Given data -
++++++++++
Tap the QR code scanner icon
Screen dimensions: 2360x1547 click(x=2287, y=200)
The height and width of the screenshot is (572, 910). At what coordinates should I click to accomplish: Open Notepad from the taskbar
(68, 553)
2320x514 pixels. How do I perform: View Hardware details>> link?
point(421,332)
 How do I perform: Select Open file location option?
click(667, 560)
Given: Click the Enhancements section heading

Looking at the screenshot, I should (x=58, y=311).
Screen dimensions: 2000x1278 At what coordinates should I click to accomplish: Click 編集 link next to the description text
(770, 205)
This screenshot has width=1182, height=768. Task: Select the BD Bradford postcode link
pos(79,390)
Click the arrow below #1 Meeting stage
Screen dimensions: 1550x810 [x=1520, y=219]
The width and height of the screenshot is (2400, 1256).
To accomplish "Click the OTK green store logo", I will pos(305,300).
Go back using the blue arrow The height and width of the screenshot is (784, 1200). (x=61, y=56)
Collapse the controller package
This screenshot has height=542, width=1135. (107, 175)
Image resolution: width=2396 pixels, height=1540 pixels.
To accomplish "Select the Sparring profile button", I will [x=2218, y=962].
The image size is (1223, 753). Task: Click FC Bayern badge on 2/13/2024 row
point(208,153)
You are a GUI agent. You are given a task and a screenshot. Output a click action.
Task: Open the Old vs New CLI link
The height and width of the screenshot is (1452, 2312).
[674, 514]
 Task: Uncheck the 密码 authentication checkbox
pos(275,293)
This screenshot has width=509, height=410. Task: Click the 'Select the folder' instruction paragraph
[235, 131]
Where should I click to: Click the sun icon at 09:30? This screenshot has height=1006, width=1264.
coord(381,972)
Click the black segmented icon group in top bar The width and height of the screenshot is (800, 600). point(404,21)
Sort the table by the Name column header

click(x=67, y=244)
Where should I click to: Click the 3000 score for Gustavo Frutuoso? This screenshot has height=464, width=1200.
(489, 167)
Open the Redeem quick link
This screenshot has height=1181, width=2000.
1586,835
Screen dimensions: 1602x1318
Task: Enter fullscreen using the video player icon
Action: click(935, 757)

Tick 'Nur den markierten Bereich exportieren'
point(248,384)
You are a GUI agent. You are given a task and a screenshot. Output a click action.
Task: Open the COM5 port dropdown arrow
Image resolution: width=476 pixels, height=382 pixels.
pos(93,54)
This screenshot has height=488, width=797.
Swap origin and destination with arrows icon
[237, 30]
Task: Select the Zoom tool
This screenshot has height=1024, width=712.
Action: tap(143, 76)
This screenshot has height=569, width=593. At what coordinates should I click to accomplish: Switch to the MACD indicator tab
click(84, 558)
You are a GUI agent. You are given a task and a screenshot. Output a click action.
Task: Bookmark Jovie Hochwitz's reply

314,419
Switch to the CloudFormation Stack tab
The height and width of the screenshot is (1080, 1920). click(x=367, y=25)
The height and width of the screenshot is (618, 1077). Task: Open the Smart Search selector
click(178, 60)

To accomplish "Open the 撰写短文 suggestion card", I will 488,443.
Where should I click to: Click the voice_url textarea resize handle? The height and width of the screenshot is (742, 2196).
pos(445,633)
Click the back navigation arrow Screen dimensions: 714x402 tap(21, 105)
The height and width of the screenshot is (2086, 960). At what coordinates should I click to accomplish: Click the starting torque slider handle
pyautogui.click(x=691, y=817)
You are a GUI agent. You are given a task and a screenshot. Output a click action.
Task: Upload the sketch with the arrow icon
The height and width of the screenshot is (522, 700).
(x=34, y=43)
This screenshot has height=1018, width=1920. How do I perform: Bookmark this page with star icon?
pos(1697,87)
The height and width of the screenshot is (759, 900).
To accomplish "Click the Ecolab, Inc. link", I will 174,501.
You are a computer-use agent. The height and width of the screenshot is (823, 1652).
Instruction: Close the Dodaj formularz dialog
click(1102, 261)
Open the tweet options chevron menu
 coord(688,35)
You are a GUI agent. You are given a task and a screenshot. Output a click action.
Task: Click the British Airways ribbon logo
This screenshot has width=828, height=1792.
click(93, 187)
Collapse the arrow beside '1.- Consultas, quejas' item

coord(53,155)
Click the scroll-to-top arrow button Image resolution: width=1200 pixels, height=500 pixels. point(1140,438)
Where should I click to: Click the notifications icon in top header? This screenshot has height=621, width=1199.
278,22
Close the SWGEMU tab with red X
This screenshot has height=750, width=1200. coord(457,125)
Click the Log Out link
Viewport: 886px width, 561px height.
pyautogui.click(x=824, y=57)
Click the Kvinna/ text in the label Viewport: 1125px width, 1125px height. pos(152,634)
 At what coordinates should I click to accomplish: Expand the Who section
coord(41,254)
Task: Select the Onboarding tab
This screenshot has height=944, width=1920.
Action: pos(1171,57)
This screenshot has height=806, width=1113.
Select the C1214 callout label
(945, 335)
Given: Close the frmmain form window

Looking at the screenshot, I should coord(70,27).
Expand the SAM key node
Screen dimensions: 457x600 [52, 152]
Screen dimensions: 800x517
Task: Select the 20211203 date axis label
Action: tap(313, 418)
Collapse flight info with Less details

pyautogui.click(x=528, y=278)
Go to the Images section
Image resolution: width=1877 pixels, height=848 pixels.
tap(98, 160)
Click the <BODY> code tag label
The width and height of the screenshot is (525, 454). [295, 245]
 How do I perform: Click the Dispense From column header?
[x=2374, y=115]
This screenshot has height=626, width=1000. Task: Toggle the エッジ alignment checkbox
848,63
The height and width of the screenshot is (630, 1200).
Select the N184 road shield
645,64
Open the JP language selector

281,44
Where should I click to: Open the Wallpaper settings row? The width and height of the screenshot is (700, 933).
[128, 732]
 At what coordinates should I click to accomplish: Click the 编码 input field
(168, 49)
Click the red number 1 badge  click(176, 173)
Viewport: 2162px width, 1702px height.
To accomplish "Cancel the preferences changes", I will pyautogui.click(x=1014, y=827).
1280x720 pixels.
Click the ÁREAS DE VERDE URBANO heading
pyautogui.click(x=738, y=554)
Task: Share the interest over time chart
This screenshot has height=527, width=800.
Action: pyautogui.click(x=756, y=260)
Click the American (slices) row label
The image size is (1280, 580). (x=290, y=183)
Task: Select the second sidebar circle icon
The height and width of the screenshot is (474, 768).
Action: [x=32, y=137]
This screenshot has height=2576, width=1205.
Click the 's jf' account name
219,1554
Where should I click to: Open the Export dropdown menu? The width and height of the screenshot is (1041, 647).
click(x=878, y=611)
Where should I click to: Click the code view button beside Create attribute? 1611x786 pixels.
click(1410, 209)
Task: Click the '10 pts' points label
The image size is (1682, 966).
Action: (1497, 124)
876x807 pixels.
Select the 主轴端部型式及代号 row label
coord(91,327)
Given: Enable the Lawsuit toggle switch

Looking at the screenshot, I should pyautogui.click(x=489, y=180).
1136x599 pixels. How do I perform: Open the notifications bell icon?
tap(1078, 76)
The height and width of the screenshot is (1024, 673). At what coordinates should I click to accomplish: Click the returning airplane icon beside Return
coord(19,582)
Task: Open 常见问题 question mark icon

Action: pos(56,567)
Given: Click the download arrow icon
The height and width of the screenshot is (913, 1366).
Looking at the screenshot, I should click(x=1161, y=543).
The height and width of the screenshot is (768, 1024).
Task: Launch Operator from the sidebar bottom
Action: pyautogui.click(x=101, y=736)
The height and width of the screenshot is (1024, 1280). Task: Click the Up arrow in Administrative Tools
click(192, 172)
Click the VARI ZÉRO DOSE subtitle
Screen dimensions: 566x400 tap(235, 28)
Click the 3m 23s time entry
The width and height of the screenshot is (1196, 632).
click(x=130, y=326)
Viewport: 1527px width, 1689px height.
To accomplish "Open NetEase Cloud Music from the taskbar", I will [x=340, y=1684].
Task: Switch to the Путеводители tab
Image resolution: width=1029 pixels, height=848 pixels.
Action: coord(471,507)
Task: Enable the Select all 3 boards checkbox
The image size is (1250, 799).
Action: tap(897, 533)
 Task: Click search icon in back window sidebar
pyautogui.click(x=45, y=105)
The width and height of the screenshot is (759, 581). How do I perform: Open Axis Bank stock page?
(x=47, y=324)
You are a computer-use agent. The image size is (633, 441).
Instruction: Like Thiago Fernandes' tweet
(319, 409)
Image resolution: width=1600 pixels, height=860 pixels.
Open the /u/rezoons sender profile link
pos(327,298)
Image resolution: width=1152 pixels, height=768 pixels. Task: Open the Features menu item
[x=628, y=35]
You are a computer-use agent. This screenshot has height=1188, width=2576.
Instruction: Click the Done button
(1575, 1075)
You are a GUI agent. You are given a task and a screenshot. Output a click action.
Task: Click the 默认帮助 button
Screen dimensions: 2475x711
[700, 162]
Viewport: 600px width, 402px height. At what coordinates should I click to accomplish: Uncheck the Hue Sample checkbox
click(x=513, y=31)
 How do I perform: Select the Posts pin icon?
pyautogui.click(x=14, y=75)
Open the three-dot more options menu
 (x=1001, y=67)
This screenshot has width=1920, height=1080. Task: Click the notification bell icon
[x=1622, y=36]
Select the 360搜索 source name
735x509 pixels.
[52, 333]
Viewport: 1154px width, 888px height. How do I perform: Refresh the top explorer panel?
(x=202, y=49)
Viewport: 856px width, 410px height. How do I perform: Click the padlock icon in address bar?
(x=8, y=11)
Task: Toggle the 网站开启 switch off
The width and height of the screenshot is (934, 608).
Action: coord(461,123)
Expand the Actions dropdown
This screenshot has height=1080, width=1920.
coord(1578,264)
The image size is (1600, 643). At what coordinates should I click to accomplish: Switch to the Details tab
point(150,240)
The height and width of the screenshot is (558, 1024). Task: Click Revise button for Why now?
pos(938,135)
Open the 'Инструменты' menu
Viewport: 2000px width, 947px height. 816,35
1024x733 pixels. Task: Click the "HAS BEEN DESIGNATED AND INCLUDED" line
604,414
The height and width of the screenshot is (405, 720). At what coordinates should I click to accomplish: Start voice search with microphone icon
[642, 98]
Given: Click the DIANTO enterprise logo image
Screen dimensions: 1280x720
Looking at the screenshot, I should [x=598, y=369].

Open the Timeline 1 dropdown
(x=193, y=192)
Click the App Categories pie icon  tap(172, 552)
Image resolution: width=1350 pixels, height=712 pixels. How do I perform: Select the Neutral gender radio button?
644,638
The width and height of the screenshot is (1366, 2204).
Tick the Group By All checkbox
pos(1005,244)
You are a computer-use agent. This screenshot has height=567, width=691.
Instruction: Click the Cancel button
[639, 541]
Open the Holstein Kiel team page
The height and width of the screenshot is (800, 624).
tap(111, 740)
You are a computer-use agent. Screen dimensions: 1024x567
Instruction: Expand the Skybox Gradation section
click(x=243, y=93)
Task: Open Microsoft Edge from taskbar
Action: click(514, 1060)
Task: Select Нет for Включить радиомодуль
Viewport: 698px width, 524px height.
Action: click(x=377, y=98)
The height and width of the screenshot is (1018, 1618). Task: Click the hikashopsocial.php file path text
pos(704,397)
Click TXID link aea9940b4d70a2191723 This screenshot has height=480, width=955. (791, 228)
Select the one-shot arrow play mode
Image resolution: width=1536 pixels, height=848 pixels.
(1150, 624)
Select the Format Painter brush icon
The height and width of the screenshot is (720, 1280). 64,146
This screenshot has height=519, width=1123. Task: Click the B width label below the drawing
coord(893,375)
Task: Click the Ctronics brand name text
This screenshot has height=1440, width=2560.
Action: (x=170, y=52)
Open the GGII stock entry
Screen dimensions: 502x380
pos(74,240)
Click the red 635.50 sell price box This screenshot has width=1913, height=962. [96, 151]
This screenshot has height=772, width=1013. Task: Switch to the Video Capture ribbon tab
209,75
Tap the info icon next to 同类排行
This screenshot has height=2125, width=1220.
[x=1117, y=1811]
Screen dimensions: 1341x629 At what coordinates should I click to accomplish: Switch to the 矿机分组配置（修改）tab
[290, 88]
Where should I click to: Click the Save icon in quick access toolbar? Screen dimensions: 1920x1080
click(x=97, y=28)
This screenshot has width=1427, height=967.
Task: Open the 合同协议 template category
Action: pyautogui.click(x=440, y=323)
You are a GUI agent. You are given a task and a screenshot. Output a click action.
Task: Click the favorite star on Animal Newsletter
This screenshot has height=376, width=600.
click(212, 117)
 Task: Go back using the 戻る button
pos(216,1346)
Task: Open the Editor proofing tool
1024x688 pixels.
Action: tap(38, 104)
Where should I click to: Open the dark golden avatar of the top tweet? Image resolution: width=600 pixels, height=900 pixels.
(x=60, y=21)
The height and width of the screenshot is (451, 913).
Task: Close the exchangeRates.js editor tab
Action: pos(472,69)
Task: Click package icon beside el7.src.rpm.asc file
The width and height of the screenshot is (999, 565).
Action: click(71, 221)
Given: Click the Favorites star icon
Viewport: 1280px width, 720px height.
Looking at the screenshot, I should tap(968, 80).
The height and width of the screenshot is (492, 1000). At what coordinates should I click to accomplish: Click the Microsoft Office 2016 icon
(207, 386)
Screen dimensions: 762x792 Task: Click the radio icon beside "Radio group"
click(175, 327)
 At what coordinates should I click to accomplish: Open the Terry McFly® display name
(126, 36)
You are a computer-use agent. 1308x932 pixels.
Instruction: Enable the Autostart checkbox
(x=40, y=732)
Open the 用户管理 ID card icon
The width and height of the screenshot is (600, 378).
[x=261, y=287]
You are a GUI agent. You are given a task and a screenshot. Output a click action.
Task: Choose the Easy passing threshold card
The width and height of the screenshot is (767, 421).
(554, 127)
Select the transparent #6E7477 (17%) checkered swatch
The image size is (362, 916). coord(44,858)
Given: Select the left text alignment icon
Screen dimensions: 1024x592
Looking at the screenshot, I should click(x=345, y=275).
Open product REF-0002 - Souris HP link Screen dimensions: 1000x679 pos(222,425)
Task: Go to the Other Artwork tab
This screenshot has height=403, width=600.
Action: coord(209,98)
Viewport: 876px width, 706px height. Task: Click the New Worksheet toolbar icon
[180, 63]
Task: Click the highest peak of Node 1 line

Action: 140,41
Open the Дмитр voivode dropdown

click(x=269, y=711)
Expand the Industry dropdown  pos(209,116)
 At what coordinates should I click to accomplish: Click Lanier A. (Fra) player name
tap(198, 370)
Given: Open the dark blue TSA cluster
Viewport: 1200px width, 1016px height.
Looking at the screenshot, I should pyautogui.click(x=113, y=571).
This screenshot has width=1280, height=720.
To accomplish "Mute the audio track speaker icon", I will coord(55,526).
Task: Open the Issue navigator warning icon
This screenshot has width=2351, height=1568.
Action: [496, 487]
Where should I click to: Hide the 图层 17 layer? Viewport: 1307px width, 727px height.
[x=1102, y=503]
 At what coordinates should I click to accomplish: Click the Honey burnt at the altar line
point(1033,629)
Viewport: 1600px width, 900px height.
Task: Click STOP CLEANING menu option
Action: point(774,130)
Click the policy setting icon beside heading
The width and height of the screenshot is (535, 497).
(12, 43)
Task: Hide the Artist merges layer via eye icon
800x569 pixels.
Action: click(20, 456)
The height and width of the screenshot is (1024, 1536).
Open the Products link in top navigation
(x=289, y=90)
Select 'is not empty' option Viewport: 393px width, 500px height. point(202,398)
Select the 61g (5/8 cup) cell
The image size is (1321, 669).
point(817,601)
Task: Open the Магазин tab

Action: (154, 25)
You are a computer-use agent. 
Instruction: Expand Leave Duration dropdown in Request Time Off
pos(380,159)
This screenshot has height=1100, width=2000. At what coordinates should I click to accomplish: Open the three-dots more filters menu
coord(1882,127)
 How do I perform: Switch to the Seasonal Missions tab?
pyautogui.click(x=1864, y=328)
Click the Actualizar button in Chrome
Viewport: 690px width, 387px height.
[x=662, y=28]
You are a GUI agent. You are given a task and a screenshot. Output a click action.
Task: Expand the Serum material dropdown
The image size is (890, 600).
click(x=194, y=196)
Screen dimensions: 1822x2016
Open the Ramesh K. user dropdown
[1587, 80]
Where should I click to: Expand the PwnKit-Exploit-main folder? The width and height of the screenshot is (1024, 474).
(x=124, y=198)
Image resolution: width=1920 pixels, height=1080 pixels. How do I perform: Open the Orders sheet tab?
++++++++++
What you are asked to do -
Turn the lines running from the one containing "Image resolution: width=1600" through the one containing "[x=628, y=35]", both included, into a JSON list of strings with one string per line, leaving out any blank lines.

Exercise solution -
[
  "Image resolution: width=1600 pixels, height=860 pixels.",
  "Open the /u/rezoons sender profile link",
  "pos(327,298)",
  "Image resolution: width=1152 pixels, height=768 pixels. Task: Open the Features menu item",
  "[x=628, y=35]"
]